Rediff.com« Back to articlePrint this article

What Are Total Market Index Funds?

February 28, 2025 10:40 IST

Total market funds are ideal for long-term investors who prefer a simple, hands-off approach, making them suitable for those unwilling to manage multiple funds.

Illustration: Dominic Xavier/Rediff.com
 

Angel One Asset Management Company (AMC) recently launched India's first Exchange-Traded Fund (ETF) and an index fund based on the Nifty Total Market Index.

These funds offer investors broad market exposure in a single fund.

Currently, three existing funds in this segment are offered by Mirae Asset Investment Managers (India), Bandhan AMC, and Groww AMC.

Broad exposure

The Nifty Total Market Index is a free-float, market-cap-weighted index covering 95 per cent of the listed universe.

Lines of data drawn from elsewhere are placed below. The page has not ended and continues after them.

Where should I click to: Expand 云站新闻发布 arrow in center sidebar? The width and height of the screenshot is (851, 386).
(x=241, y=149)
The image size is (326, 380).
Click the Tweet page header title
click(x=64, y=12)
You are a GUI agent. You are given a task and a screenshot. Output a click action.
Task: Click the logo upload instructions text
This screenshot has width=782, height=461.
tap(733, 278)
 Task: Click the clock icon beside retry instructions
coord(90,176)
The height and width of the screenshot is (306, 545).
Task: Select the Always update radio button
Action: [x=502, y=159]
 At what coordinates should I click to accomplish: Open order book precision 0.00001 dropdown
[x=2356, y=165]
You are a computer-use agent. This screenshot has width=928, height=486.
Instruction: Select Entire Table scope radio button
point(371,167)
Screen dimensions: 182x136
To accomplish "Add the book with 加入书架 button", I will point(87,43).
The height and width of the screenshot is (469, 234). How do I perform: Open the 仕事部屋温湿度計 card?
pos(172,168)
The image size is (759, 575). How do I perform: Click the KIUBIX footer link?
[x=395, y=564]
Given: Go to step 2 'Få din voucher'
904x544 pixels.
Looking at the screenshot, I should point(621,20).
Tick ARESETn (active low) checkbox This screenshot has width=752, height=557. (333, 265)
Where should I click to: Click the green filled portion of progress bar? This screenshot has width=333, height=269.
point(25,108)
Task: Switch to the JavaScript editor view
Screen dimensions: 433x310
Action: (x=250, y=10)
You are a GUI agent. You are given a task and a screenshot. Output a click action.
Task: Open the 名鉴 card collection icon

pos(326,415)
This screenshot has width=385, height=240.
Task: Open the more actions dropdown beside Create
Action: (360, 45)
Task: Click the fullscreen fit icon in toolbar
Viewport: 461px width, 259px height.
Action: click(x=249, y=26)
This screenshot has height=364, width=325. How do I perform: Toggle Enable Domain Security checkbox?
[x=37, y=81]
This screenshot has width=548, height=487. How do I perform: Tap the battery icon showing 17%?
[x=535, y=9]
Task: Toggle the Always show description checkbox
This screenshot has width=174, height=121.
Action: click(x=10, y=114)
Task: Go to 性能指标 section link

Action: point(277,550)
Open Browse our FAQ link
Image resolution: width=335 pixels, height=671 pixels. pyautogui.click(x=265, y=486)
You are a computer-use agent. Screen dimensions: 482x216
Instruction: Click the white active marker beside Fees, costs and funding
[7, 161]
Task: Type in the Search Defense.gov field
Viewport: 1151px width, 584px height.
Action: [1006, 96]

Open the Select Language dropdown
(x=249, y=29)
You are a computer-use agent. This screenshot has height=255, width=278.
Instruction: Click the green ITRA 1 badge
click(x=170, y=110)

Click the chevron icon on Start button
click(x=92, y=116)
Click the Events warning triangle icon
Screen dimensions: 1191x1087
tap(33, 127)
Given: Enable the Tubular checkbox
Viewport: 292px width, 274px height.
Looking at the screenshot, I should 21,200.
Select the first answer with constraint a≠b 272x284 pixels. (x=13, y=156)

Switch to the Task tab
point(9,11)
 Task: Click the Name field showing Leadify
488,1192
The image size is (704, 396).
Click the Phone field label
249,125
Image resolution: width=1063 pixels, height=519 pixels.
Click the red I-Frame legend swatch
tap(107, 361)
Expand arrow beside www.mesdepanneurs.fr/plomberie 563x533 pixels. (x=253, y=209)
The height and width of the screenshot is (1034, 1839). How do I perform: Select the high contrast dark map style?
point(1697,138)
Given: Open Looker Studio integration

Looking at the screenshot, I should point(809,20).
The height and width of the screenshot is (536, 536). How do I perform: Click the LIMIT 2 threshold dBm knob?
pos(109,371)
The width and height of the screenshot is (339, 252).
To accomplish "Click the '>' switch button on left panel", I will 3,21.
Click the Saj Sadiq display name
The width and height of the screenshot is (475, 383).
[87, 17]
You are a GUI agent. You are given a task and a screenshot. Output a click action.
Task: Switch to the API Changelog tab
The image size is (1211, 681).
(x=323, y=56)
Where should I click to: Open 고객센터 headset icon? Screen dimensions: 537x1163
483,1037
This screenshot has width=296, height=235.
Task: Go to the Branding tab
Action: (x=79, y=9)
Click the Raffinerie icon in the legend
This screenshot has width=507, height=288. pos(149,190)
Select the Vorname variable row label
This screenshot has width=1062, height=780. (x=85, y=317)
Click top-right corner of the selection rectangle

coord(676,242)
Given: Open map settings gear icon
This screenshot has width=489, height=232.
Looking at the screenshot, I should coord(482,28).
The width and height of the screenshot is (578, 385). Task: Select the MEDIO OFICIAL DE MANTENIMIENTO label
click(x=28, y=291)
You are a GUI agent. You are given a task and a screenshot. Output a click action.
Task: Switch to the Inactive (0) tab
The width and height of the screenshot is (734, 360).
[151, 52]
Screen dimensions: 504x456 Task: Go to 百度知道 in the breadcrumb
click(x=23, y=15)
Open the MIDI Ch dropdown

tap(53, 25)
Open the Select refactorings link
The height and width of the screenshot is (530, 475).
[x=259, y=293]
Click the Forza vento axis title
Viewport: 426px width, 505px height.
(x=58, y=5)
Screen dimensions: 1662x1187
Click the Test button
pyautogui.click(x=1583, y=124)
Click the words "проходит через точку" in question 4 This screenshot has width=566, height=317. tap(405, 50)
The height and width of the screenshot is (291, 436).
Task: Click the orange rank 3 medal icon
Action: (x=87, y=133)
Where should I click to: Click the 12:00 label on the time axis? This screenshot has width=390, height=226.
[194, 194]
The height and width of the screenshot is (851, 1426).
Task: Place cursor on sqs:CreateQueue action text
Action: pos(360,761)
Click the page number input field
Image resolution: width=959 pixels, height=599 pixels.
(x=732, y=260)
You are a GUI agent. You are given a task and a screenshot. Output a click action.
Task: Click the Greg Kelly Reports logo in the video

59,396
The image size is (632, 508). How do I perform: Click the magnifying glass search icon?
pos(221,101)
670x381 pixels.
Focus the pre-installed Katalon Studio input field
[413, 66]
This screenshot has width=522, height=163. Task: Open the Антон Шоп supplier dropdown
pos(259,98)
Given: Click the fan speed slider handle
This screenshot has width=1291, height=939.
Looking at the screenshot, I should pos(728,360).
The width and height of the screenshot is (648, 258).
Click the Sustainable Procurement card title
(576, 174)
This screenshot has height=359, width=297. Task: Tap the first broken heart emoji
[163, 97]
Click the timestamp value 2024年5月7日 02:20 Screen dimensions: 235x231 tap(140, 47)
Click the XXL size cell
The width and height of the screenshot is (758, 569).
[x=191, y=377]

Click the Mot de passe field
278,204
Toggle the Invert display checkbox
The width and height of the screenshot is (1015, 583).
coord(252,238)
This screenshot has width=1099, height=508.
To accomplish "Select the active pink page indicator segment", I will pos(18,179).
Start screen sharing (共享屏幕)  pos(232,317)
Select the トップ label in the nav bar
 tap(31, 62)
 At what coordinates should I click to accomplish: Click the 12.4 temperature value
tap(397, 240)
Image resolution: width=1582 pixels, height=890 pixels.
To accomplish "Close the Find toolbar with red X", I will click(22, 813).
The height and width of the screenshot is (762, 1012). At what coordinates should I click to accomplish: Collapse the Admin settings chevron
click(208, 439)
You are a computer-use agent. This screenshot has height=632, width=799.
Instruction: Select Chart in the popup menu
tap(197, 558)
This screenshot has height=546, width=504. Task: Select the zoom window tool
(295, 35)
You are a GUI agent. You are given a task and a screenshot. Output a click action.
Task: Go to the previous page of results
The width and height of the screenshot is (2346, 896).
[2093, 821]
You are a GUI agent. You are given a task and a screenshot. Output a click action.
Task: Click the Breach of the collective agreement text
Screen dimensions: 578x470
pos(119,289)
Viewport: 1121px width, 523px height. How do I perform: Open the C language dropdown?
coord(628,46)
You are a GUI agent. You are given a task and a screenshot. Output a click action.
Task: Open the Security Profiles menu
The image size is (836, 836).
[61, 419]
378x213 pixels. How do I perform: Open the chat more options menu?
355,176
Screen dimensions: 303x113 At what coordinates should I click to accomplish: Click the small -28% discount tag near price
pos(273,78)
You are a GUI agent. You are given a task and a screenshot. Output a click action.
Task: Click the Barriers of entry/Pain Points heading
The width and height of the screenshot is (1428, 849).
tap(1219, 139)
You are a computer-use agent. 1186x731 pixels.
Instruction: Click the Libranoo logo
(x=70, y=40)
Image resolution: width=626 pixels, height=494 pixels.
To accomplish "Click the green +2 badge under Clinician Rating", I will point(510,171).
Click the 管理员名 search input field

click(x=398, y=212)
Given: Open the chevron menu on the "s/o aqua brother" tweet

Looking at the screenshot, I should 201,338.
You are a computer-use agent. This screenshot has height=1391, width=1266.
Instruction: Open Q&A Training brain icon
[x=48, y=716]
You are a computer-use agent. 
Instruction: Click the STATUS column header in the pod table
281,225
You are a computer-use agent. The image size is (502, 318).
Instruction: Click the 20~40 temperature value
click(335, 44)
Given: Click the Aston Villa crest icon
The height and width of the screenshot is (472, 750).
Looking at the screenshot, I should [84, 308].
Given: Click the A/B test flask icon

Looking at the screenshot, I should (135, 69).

"The Nifty Total Market Index is one of the most comprehensive and liquid indices, capturing 95 per cent of the entire listed universe," says Sirshendu Basu, head of products, Bandhan AMC.

Investors gain exposure to all market segments -- large, mid, small, and micro-cap stocks.

"The Nifty Total Market Index includes 750 stocks: 100 large caps (69.4 per cent market cap weight), 150 midcaps (17.4 per cent), 250 smallcaps (9.5 per cent), and 250 microcaps (3.7 per cent)," says Siddharth Srivastava, head of ETF product and fund manager, Mirae Asset Investment Managers (India).

Cost-effective passive exposure

Total market index funds provide cost-effective access to the entire stock market.

"The fund automatically rebalances its holdings, minimising the need for active investor intervention," says Alekh Yadav, head of investment products, Sanctum Wealth.

These funds simplify investing.

"Investors don't get bogged down in the details of sector allocation or individual stock selection," says Basu.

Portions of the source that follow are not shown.